The OGE regulations are not insensitive to the movement of skilled professionals in government, to and from positions in the private sector:
The provisions of 18 U.S.C. 207 do not, however, bar any former Government employee, regardless of rank, from employment with any private or public employer after Government service. Nor do they effectively bar employment even on a particular matter in which the former Government employee had major official involvement except in certain circumstances involving persons engaged in professional advocacy. Former Government employees may be fully active in high-level supervisory positions whether or not the work is funded by the United States and includes matters in which the employee was involved while employed by the Government. The statutory provisions are not intended to discourage the movement of skilled professionals in Government, to and from positions in industry, research institutions, law and accounting firms, universities and other major sources of expertise. Such a flow of skills can promote efficiency and communication between the Government and private activities, and it is essential to the success of many Government programs. Instead, only certain acts which are detrimental to public confidence in the Government are prohibited.
5 C.F.R § 2637.101(c)(5).
The agency views NCS as a monolith, stretching 20 years and beyond into the fu*733ture. Given the massiveness and the time line of this effort, it is unreasonable to be insensitive to the temporary, part-time, relatively small involvement of those who are not even involved, to any degree, in the procurement end of the business, but who essentially provided, as part of a team, a small, draft, set of the scientific proposals for others to consider, reject, adopt, and modify over time. It also is unreasonable and not in keeping with the regulatory guidance to be insensitive to the nature of the NCS, which is the technical collection and reporting of factual, scientific data, as opposed to, for example, advocating and attempting to influence for marketing and business development purposes.
CONCLUSION
For the foregoing reasons, the HHS contracting officer’s decision to exclude plaintiff, based on the HHS ethics opinion, is determined to be arbitrary and unreasonable, and is hereby vacated. Defendant’s motions to dismiss and for judgment upon the administrative record are denied. Plaintiff may submit a proposal for the 2008 National Children’s Study RFP with Dr. Friedman as the Principal Investigator, and HHS shall not exclude her on the basis of the post-employment restrictions of 18 U.S.C. § 207(a)(1).
IT IS SO ORDERED.

. No study award for Montgomery County, Maryland was made pursuant to the 2007 RFP.

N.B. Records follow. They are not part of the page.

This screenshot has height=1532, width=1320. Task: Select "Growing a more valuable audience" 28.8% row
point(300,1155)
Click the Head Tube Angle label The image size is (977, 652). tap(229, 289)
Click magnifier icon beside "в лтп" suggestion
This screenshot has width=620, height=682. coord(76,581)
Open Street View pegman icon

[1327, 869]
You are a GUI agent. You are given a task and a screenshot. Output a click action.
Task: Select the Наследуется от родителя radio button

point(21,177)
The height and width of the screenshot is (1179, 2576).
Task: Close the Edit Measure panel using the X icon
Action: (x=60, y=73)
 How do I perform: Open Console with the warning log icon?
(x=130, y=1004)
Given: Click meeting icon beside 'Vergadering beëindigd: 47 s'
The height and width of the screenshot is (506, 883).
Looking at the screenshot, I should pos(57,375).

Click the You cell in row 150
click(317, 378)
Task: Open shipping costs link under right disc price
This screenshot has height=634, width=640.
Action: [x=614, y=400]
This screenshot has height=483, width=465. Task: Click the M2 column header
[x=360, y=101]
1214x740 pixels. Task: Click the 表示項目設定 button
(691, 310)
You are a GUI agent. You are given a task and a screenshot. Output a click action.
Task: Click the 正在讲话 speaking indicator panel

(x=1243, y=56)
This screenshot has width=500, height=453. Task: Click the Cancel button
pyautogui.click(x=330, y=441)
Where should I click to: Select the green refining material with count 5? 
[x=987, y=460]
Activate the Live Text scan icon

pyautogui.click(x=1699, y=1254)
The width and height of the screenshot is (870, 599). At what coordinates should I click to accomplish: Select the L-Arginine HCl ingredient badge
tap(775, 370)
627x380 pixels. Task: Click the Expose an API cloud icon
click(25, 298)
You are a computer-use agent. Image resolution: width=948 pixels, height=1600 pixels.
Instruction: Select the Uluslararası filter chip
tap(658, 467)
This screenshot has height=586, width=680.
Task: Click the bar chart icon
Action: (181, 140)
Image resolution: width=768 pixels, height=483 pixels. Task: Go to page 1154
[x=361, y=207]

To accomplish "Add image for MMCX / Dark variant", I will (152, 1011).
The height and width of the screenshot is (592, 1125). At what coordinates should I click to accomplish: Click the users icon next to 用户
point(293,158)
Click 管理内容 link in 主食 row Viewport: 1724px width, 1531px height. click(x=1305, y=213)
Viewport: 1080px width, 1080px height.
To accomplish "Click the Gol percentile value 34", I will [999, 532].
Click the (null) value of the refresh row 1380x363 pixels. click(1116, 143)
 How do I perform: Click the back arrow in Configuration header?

. Section 216, titled Penalties and injunctions, provides for criminal punishment, including imprisonment and fine, civil fine, and enjoining a person from violating 18 U.S.C. § 207. 18 U.S.C. § 216 (2000).

. In the case currently before the court, although Dr. Friedman was involved in making recommendations for one out of 21 protocols, those recommendations were not all accepted, and according to the defendant, still are in a state of flux. It is a stretch to say that she wrote the contract specifications.